March 02, 2020
0 strokes bestowed

Managing Cyclomatic Complexity

edit

I'm not sure when I first learned about "cyclomatic complexity". It's such an academic term that you can practically smell a classroom or library when you read or hear it. If I had understood the concept earlier in my career, I don't think I would have given it much thought.

"I've got buttons to put on these web pages. Who cares about cycles? What the heck is a cycle anyways?!" a younger, more naive Kyle may have exclaimed.

I don't think that way anymore. In fact, I have been thinking about cyclomatic complexity almost daily for a little over six months. Over this time, I've developed some thoughts and ideas on the topic that I want to share with you in this post. By the end, I hope I will have convinced you of the importance of cyclomatic complexity in writing maintainable applications.

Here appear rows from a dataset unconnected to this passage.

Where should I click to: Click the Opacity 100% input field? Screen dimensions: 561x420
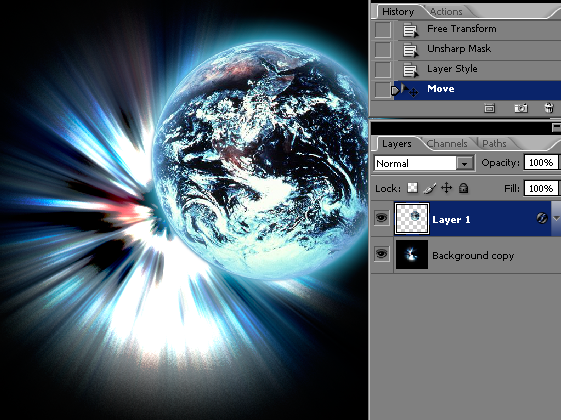(x=541, y=163)
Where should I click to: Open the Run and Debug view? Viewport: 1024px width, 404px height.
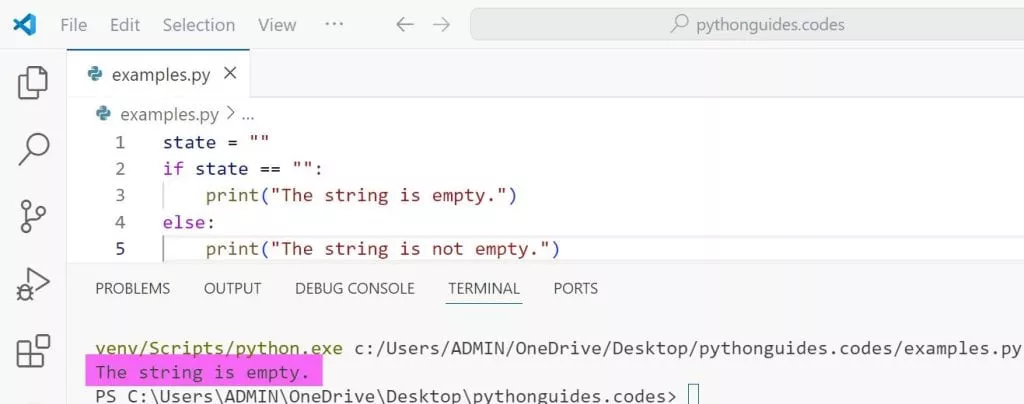[33, 284]
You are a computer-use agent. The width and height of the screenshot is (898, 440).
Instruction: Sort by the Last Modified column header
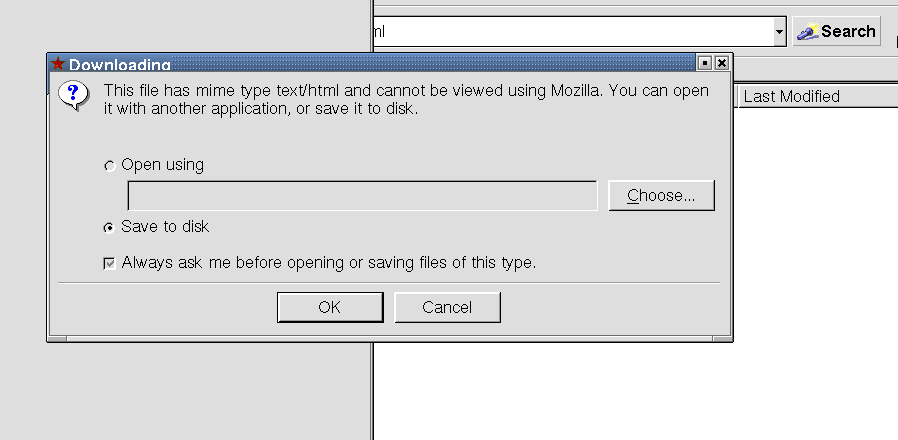(x=815, y=97)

To get started, I have a simple question for you. How many logical paths are there through the following function? I assure you, it's not a trick question.

function double(num) {
  return num * 2
}

I hope you came up with the answer one. There is only one logical path through the function. We give it an input, we get an output.

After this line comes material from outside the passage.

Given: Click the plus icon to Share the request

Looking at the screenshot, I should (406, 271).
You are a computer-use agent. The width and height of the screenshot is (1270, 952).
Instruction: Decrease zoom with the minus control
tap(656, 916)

What if we add a conditional inside of the function? Let's use a well known function in mathematics for this example. How many logical paths are there in this function?

function collatz(num) {
  if (num % 2 === 0) {
    return num / 2
  }

  return 3 * num + 1
}

Again, not a trick question, the answer is two. There are two paths through this function. Either a number is an even number and we return the first branch, or a number is odd and we return the second branch.

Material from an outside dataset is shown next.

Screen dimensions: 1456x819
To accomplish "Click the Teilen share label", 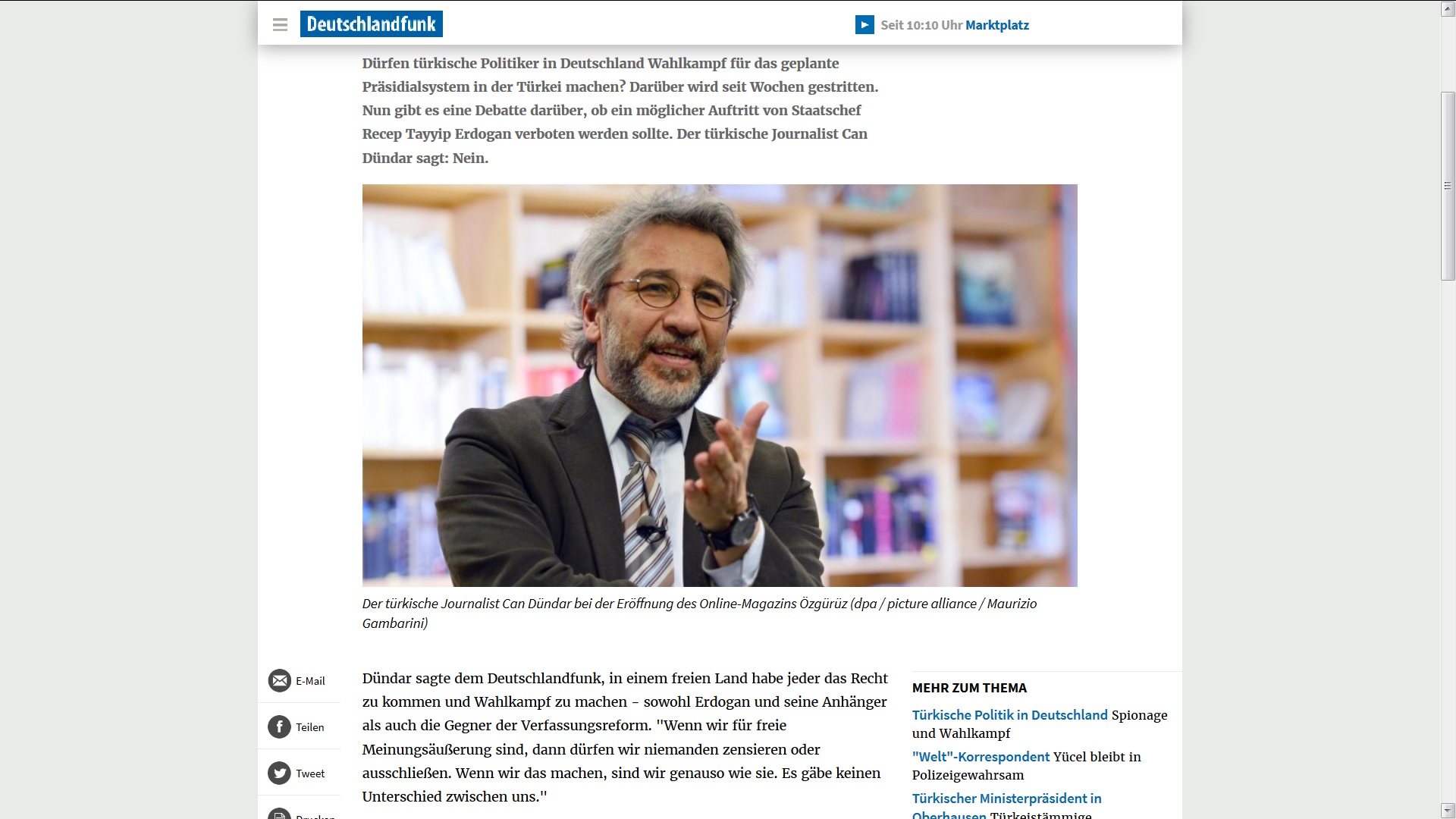I will pos(309,727).
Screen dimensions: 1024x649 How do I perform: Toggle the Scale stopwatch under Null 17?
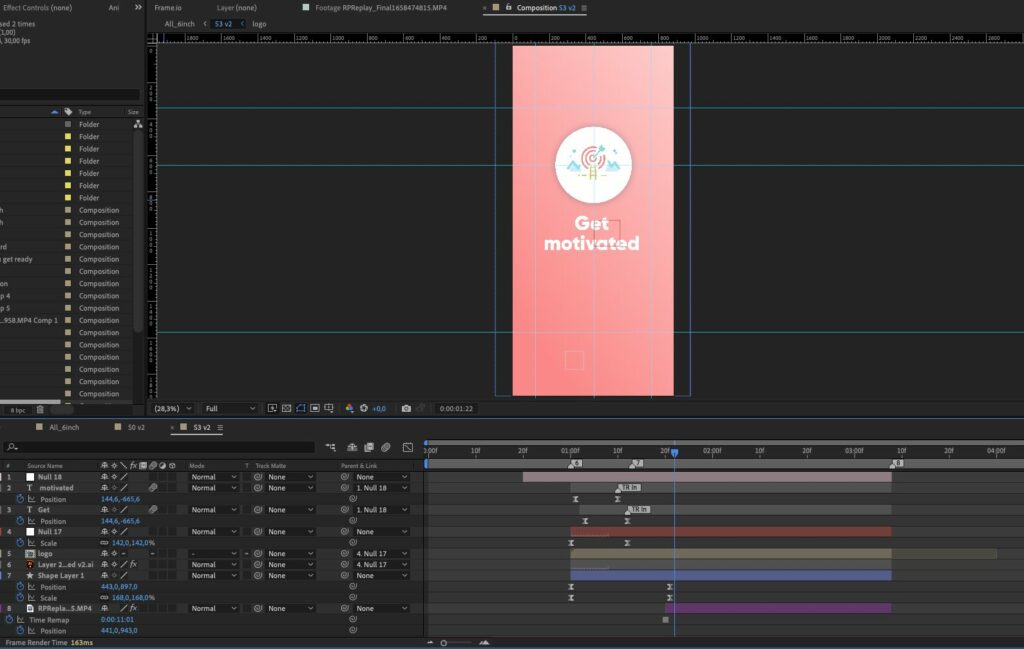[x=20, y=543]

Another way to describe this function is that it takes 2 cycles through it to touch every logical branch of the program. These cycles are how we get the term "cyclomatic". The more cycles, the greater the complexity.

A drawing of a program with 2 branches

Let's take a look at a far more complex example. This is known as the "Gilded Rose" kata . You can Google it and find solutions to it all over . I was once given a take home exercise that was basically this kata adjusted for items the company worked with. It looks like this:

class Item {
  constructor(name, sellIn, quality) {
    this.name = name
    this.sellIn = sellIn
    this.quality = quality
  }
}

class GildedRose {
  constructor() {
    this.items = []
  }

  addItem(item) {
    this.items.push(item)
  }

  updateQuality() {
    const { items } = this

    for (var i = 0; i < items.length; i++) {
      if (
        'Aged Brie' != items[i].name &&
        'Backstage passes to a TAFKAL80ETC concert' != items[i].name
      ) {
        if (items[i].quality > 0) {
          if ('Sulfuras, Hand of Ragnaros' != items[i].name) {
            items[i].quality = items[i].quality - 1
          }
        }
      } else {
        if (items[i].quality < 50) {
          items[i].quality = items[i].quality + 1
          if ('Aged Brie' == items[i].name) {
            if (items[i].sellIn < 6) {
              items[i].quality = items[i].quality + 1
            }
          }
          if ('Aged Brie' == items[i].name) {
            if (items[i].sellIn < 11) {
              items[i].quality = items[i].quality + 1
            }
          }
          if ('Backstage passes to a TAFKAL80ETC concert' == items[i].name) {
            if (items[i].sellIn < 11) {
              if (items[i].quality < 50) {
                items[i].quality = items[i].quality + 1
              }
            }
            if (items[i].sellIn < 6) {
              if (items[i].quality < 50) {
                items[i].quality = items[i].quality + 1
              }
            }
          }
        }
      }
      if ('Sulfuras, Hand of Ragnaros' != items[i].name) {
        items[i].sellIn = items[i].sellIn - 1
      }
      if (items[i].sellIn < 0) {
        if ('Aged Brie' != items[i].name) {
          if ('Backstage passes to a TAFKAL80ETC concert' != items[i].name) {
            if (items[i].quality > 0) {
              if ('Sulfuras, Hand of Ragnaros' != items[i].name) {
                items[i].quality = items[i].quality - 1
              }
            }
          } else {
            items[i].quality = items[i].quality - items[i].quality
          }
        } else {
          if (items[i].quality < 50) {
            items[i].quality = items[i].quality + 1
          }
          if ('Aged Brie' == items[i].name && items[i].sellIn <= 0)
            items[i].quality = 0
        }
      }
      if ('Sulfuras, Hand of Ragnaros' != items[i].name)
        if (items[i].quality > 50) items[i].quality = 50
    }
    return items
  }
}

const rose = new GildedRose()

rose.addItem(new Item('+5 Dexterity Vest', 10, 20))
rose.addItem(new Item('Aged Brie', 2, 0))
rose.addItem(new Item('Elixir of the Mongoose', 5, 7))
rose.addItem(new Item('Sulfuras, Hand of Ragnaros', 0, 80))
rose.addItem(new Item('Backstage passes to a TAFKAL80ETC concert', 15, 20))
rose.addItem(new Item('Conjured Mana Cake', 3, 6))

rose.updateQuality()

Want to hazard a guess how many cycles the updateQuality method has?

I'll wait.

Got it yet?

It's 25! It takes 25 cycles to cover every branch of this function.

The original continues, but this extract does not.